Diese Ziele zu erreichen, „ist eine Herkulesaufgabe für Sie und für uns“, sagte Merkel an die Autohersteller gerichtet. Seit 1990 sei „keinerlei CO2Reduktion in der Gesamtmenge des Verkehrs“erreicht worden, zusätzlich hätten unzulässige Abschalteinrichtungen mitten in einem „riesigen Wandel“der Mobilität zu einem Vertrauensverlust geführt. Doch auch Erzeugung von Strom für Elektroautos muss laut Merkel nachhaltiger werden.

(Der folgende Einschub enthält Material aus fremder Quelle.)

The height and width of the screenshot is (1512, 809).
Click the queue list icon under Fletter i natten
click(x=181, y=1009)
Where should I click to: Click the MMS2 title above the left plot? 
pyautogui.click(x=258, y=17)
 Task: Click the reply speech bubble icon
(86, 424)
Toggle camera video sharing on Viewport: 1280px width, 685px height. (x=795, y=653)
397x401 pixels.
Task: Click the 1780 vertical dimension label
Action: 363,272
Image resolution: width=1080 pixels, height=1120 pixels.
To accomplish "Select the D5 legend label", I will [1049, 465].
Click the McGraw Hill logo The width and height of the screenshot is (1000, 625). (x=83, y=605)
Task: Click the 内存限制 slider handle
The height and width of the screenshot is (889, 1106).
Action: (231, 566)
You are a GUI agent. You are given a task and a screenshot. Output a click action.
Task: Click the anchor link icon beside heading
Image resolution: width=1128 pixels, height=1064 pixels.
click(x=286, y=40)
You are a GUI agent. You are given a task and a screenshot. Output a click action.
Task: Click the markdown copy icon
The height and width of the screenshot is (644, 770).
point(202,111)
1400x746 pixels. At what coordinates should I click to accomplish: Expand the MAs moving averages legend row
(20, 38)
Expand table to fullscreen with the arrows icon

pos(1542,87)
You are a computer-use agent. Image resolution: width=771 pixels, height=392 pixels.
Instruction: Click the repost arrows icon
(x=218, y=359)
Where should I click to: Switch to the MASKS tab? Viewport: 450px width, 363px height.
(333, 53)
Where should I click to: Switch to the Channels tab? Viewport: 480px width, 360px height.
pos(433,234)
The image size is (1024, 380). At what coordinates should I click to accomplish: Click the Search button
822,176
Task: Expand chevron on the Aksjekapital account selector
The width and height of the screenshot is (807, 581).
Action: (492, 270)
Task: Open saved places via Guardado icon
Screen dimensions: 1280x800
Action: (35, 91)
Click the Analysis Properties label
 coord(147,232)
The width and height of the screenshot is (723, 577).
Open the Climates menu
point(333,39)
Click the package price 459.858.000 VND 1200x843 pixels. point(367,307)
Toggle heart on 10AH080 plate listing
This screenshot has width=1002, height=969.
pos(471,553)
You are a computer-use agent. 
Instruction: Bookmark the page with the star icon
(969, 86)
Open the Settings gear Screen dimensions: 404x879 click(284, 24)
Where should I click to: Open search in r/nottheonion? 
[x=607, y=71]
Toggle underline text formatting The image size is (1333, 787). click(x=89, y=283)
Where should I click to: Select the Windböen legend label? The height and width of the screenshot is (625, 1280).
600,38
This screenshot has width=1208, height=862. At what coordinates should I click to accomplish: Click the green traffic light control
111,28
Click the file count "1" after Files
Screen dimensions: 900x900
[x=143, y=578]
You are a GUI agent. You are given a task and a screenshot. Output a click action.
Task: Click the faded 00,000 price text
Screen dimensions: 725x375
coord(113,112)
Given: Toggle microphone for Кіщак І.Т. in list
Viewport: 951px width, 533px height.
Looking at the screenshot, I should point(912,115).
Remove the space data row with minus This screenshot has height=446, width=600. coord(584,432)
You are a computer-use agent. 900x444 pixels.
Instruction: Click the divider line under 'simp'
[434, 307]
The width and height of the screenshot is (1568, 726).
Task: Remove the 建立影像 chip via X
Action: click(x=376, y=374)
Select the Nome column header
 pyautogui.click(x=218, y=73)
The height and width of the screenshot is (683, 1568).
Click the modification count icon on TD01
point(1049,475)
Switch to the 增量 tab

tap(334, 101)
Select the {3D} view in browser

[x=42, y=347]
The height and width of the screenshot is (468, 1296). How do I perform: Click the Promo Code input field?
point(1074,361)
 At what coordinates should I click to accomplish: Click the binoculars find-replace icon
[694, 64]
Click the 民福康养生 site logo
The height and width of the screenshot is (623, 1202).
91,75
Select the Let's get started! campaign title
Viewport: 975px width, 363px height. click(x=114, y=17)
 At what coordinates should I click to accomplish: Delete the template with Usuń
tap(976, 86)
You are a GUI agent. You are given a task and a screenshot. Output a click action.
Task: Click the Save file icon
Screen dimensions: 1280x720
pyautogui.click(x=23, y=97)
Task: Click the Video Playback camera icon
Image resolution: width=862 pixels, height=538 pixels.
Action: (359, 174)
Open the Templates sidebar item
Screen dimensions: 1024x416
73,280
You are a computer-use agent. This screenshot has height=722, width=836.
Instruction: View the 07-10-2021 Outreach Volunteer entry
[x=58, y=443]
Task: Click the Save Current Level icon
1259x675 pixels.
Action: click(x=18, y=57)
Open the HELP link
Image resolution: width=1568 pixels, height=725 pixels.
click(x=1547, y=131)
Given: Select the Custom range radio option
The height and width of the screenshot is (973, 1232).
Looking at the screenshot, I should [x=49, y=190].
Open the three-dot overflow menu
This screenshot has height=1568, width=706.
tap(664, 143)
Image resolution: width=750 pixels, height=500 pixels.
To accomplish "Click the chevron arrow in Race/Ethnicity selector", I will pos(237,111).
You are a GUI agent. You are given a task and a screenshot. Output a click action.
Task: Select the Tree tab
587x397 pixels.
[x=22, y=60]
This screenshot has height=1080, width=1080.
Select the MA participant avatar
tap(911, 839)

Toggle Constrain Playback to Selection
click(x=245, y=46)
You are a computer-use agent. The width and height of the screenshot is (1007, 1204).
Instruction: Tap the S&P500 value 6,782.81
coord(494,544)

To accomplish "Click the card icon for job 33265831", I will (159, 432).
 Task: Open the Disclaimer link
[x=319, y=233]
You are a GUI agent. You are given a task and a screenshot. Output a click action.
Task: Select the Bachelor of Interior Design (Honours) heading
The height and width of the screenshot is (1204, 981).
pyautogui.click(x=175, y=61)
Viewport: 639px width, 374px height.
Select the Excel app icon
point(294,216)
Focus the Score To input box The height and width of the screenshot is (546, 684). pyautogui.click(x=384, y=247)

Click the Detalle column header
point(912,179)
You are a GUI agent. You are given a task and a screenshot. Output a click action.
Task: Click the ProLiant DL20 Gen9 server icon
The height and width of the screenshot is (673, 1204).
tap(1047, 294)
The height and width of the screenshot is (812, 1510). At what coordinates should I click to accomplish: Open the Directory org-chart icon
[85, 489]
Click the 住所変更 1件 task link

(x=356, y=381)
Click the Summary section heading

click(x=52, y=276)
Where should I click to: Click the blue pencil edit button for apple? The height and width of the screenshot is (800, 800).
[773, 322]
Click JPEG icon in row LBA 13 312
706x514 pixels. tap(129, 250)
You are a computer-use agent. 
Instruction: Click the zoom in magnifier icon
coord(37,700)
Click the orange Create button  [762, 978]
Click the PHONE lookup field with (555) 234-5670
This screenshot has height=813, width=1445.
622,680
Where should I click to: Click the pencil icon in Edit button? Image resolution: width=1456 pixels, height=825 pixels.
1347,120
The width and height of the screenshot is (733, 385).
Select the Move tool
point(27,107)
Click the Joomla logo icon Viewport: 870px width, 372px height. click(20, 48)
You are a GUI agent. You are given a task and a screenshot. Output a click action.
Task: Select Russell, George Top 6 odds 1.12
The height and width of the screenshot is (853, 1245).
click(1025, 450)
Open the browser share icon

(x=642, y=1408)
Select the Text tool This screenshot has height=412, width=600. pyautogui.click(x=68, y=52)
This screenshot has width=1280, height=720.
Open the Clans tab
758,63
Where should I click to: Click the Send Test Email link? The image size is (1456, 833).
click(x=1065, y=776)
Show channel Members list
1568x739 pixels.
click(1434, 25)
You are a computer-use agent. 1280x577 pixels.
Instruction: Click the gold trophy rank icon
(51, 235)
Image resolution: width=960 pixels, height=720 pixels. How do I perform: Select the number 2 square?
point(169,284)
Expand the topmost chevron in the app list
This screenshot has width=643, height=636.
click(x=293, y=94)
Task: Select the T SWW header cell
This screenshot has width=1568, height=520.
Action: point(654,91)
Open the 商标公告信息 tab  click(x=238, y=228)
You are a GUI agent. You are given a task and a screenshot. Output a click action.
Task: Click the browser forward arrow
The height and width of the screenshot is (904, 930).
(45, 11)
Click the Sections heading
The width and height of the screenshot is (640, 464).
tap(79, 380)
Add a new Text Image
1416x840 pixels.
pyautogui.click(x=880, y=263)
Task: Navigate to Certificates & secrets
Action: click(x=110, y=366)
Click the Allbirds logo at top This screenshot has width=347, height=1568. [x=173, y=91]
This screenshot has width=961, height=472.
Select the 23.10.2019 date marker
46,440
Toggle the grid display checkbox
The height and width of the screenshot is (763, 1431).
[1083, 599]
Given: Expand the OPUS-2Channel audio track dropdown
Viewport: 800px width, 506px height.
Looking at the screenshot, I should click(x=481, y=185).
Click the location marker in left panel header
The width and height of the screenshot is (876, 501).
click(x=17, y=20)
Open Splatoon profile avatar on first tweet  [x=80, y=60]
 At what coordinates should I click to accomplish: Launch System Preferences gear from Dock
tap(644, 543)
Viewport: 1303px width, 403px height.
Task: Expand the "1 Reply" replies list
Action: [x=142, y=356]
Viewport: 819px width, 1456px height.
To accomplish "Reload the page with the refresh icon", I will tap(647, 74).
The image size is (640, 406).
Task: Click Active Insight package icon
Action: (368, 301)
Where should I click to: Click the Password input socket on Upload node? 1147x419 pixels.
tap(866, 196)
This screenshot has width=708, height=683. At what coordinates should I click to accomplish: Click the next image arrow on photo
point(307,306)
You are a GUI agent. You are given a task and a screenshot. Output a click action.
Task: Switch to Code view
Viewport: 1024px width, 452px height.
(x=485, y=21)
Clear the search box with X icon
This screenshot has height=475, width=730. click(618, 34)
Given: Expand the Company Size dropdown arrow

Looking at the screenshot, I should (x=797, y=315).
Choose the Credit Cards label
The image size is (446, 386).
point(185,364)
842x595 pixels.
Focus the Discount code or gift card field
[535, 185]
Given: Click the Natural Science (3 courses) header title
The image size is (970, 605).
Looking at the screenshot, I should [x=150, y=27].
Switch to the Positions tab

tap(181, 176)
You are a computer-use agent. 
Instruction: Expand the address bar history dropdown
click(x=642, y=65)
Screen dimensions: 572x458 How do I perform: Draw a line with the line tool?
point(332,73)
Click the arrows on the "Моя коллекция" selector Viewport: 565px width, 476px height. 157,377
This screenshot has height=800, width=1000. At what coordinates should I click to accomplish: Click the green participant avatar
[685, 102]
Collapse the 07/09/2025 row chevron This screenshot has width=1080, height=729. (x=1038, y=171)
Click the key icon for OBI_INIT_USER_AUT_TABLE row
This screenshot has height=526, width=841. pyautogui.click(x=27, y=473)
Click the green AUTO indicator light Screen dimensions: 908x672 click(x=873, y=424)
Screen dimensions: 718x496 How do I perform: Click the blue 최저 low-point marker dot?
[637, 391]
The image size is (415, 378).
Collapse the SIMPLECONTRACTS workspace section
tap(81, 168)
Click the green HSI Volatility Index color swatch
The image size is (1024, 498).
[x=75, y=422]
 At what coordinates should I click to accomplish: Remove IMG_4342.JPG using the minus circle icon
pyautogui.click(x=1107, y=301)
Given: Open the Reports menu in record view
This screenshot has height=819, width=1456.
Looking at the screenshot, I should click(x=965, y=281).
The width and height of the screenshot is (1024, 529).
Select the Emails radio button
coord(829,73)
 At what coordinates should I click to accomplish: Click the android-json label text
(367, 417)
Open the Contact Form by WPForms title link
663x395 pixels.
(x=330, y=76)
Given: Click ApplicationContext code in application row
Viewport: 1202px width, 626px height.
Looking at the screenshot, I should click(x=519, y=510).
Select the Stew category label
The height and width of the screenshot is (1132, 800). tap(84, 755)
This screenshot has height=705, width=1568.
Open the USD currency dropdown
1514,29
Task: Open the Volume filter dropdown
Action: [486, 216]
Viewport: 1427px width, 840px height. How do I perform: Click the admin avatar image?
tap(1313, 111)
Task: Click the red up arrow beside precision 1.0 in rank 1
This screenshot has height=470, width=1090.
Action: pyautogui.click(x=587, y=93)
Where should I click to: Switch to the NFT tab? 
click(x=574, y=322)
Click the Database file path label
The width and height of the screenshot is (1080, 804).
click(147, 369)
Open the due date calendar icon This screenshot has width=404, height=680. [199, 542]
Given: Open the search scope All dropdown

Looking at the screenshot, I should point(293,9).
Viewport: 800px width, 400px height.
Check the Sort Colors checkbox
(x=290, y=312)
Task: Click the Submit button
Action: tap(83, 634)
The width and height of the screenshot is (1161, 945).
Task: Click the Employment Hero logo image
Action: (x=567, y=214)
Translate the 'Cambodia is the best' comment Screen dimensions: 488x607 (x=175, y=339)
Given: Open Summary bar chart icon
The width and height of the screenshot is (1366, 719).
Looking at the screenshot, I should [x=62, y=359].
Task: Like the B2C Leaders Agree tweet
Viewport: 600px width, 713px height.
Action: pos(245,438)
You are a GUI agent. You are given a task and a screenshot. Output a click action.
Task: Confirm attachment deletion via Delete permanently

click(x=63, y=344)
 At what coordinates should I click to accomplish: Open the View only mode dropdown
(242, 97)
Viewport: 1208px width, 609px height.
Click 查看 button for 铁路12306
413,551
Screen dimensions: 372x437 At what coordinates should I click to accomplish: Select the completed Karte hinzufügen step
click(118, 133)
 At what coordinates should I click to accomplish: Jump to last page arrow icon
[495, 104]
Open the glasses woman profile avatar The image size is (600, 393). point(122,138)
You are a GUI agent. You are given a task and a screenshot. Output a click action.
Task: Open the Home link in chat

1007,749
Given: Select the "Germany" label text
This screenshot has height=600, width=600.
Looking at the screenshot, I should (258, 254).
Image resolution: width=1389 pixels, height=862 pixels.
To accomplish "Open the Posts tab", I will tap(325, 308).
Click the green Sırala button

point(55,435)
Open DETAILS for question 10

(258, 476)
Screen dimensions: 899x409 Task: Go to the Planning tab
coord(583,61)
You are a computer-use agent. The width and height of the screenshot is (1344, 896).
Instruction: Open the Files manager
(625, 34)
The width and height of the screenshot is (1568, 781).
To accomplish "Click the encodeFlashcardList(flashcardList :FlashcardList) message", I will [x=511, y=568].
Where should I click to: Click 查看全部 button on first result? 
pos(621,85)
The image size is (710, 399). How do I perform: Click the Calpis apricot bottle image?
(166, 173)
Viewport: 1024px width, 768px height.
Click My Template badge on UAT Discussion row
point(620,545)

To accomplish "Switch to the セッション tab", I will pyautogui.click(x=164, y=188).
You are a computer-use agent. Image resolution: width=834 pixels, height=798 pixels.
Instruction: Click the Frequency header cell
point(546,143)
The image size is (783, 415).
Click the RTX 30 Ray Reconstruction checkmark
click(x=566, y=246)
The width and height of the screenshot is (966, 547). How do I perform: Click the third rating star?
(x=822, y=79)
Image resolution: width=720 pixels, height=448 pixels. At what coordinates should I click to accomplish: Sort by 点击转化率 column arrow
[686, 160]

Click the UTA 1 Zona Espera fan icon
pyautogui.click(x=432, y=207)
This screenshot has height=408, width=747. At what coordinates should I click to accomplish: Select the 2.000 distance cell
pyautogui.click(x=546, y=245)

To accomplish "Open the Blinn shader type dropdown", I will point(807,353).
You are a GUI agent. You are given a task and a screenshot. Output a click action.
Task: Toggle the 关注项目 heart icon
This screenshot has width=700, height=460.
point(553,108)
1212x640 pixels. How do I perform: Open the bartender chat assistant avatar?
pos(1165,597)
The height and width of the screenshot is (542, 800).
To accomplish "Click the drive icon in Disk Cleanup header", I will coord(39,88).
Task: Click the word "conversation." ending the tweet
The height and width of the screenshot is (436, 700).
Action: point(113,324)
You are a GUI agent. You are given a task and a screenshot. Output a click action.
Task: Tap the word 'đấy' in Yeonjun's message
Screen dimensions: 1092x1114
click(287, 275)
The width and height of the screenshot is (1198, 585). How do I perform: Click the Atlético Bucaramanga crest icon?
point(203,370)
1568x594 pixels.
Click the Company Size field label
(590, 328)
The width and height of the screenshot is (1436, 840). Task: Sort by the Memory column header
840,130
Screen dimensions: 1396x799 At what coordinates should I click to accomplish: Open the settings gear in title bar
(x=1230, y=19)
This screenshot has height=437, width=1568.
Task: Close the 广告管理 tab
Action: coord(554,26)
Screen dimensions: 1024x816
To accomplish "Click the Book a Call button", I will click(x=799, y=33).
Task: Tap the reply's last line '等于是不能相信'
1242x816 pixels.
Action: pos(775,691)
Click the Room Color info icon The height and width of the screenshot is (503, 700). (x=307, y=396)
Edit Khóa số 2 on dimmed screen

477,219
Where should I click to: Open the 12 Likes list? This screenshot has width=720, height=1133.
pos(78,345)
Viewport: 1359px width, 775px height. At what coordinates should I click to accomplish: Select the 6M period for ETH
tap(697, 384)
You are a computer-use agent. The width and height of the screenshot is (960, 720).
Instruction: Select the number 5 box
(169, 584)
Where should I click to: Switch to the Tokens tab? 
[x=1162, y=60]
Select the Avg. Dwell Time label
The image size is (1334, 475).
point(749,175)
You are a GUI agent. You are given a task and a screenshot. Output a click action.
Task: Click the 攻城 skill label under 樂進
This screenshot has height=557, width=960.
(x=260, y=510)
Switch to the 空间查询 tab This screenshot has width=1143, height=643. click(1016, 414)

Am Ende ihres 90-minütigen Rundgangs auf der IAA mit Besichtigung etlicher Elektroautos, autonom fahrender Shuttle-Busse sowie mit etwas Klimaprotest zog die Kanzlerin ein zufriedenes Zwischenfazit: „Ich konnte mich überzeugen, dass wir nicht vor einem Umbruch stehen, sondern dass dieser Umbruch bereits Realität ist.“„Wir können das schaffen, als Deutschland vorne mit dabei zu sein“, sagt Merkel. Bis 2022 solle entlang aller Autobahnen der neue Mobilfunkstandard 5G zur Verfügung stehen, und zwei Jahre später auch entlang der Bundesstraßen. Die Technologie ist wichtig für neue digitale Funktionen in den Autos. Für den Erfolg der Elektromobilität sei die Verlässlichkeit der Ladeinfrastruktur von größter Bedeutung, mahnt die Kanzlerin. 20 000 Ladepunkte seien noch lange nicht ausreichend, befindet sie zur Freude der Hersteller.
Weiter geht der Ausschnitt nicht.